3. **Finding the original relationship (Integration):** We have the changes (`dv` and `dx`), and we want to find the original relationship between `v` and `x`. This is like working backward from a speed to find the total distance traveled. We "integrate" both sides, which is a fancy way of summing up all the tiny changes:
`∫ -(v^-3 + 1/v) dv = ∫ dx / x`
`- (-1/(2v^2) + ln|v|) = ln|x| + C` (The `C` is a constant we need to figure out later!)
`(1/(2v^2)) - ln|v| = ln|x| + C`

4. **Putting `y` back into the equation:** Remember we said `v = y/x`? Let's put that back into our new relationship:
`(1/(2(y/x)^2)) - ln|y/x| = ln|x| + C`
`(x^2 / (2y^2)) - (ln|y| - ln|x|) = ln|x| + C`
`(x^2 / (2y^2)) - ln|y| + ln|x| = ln|x| + C`
This simplifies nicely to:
`(x^2 / (2y^2)) - ln|y| = C` This is our general rule connecting `x` and `y`!

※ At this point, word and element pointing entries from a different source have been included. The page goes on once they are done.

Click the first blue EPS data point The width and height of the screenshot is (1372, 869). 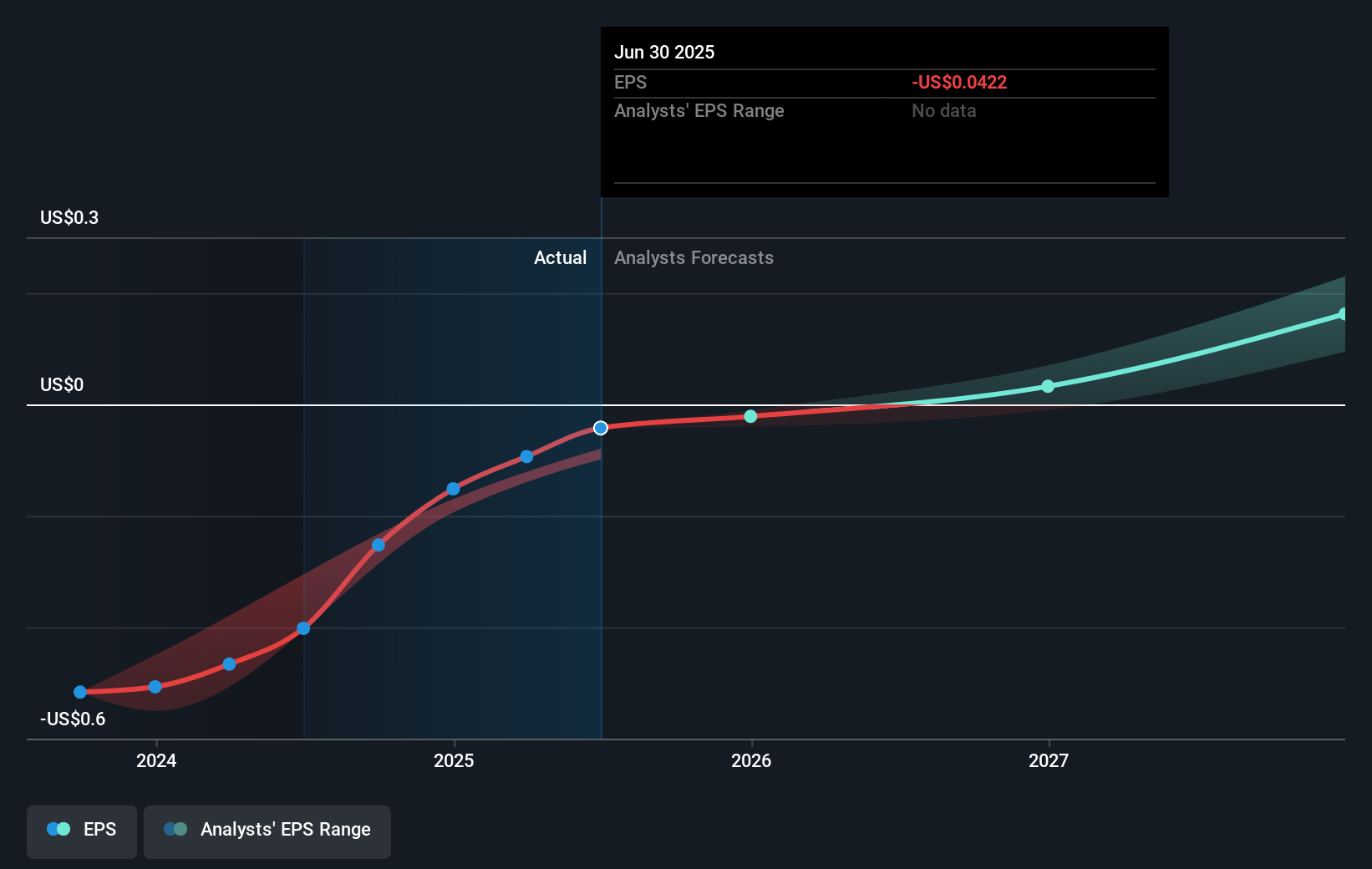pos(79,692)
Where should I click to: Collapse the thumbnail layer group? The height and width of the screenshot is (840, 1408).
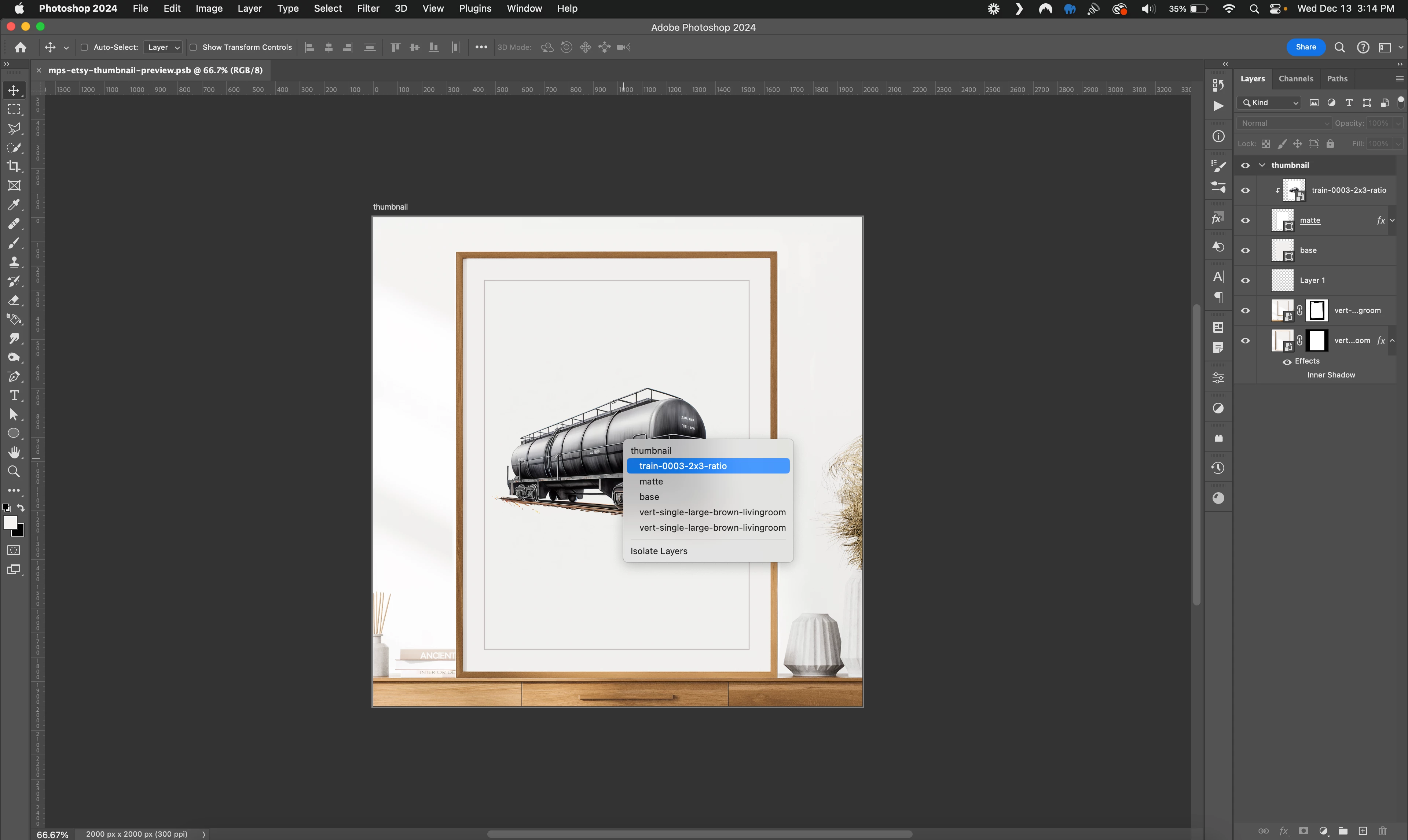point(1262,165)
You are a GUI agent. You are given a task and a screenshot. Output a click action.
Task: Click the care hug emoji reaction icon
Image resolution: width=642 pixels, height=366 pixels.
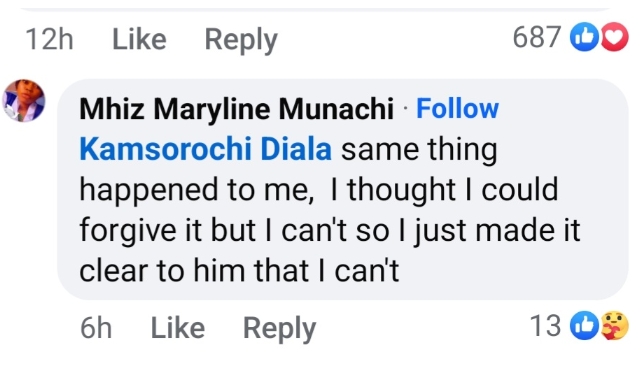tap(614, 325)
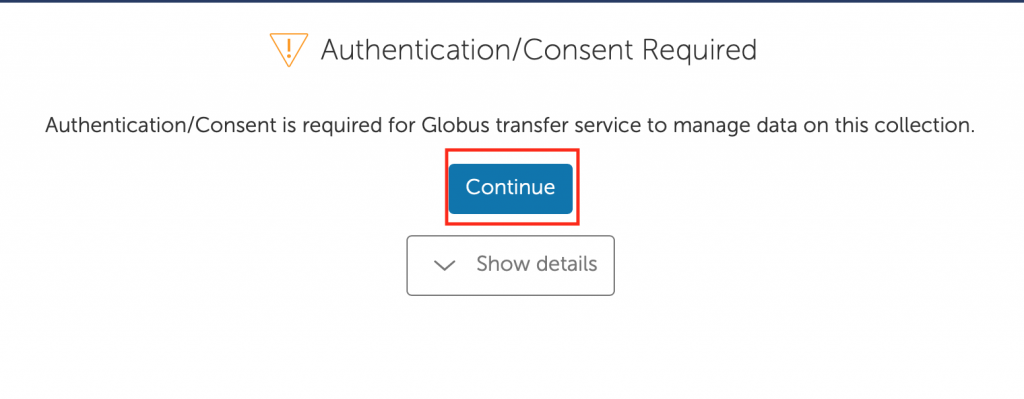Click the Continue button
The image size is (1024, 399).
(x=511, y=188)
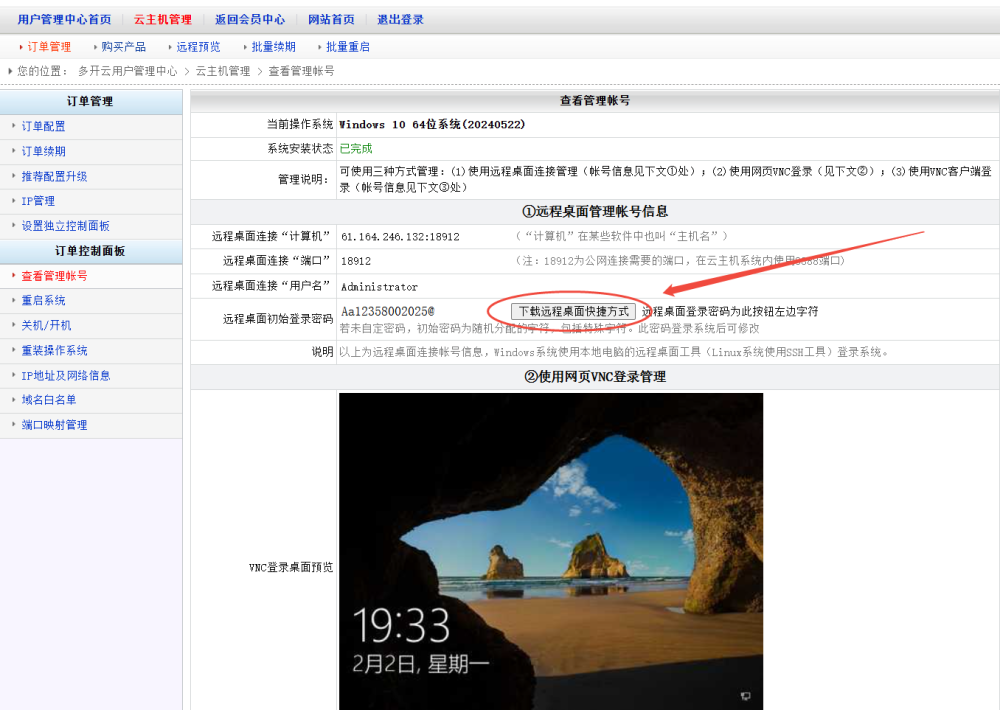Open 重装操作系统 in the sidebar
The height and width of the screenshot is (710, 1000).
pos(54,350)
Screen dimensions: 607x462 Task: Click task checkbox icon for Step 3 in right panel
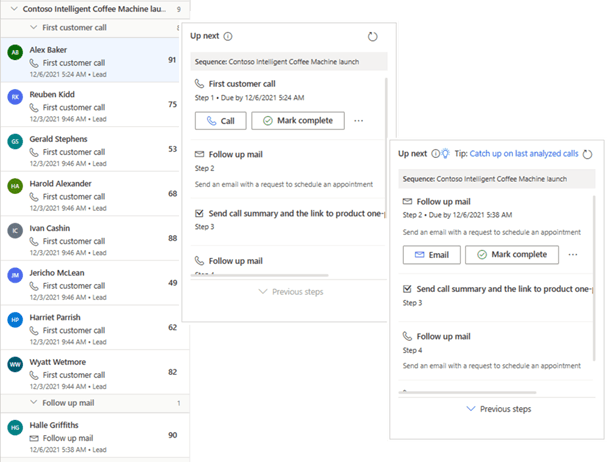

5. **Finding our specific starting point:** We're given a starting point: `y(1)=1`. This means when `x=1`, `y=1`. We use this to find our special `C` value:
`(1^2 / (2 * 1^2)) - ln|1| = C`
`(1/2) - 0 = C`
So, `C = 1/2`.

Our complete, specific rule is:
`(x^2 / (2y^2)) - ln|y| = 1/2`

6. **Solving for `x` when `y` is `e`:** Now the problem asks for `x` when `y(x)=e`. We just plug `y=e` into our rule:
`(x^2 / (2e^2)) - ln|e| = 1/2`
Since `ln(e)` is `1` (because `e` to the power of `1` is `e`), this becomes:
`(x^2 / (2e^2)) - 1 = 1/2`

Let's solve for `x`:
`(x^2 / (2e^2)) = 1/2 + 1`
`(x^2 / (2e^2)) = 3/2`

Multiply both sides by `2e^2`:
`x^2 = (3/2) * (2e^2)`
`x^2 = 3e^2`

Finally, take the square root of both sides to find `x`:
`x = ±√(3e^2)`
`x = ±e√3`

Looking at the options, `e√3` (the positive value) is one of them!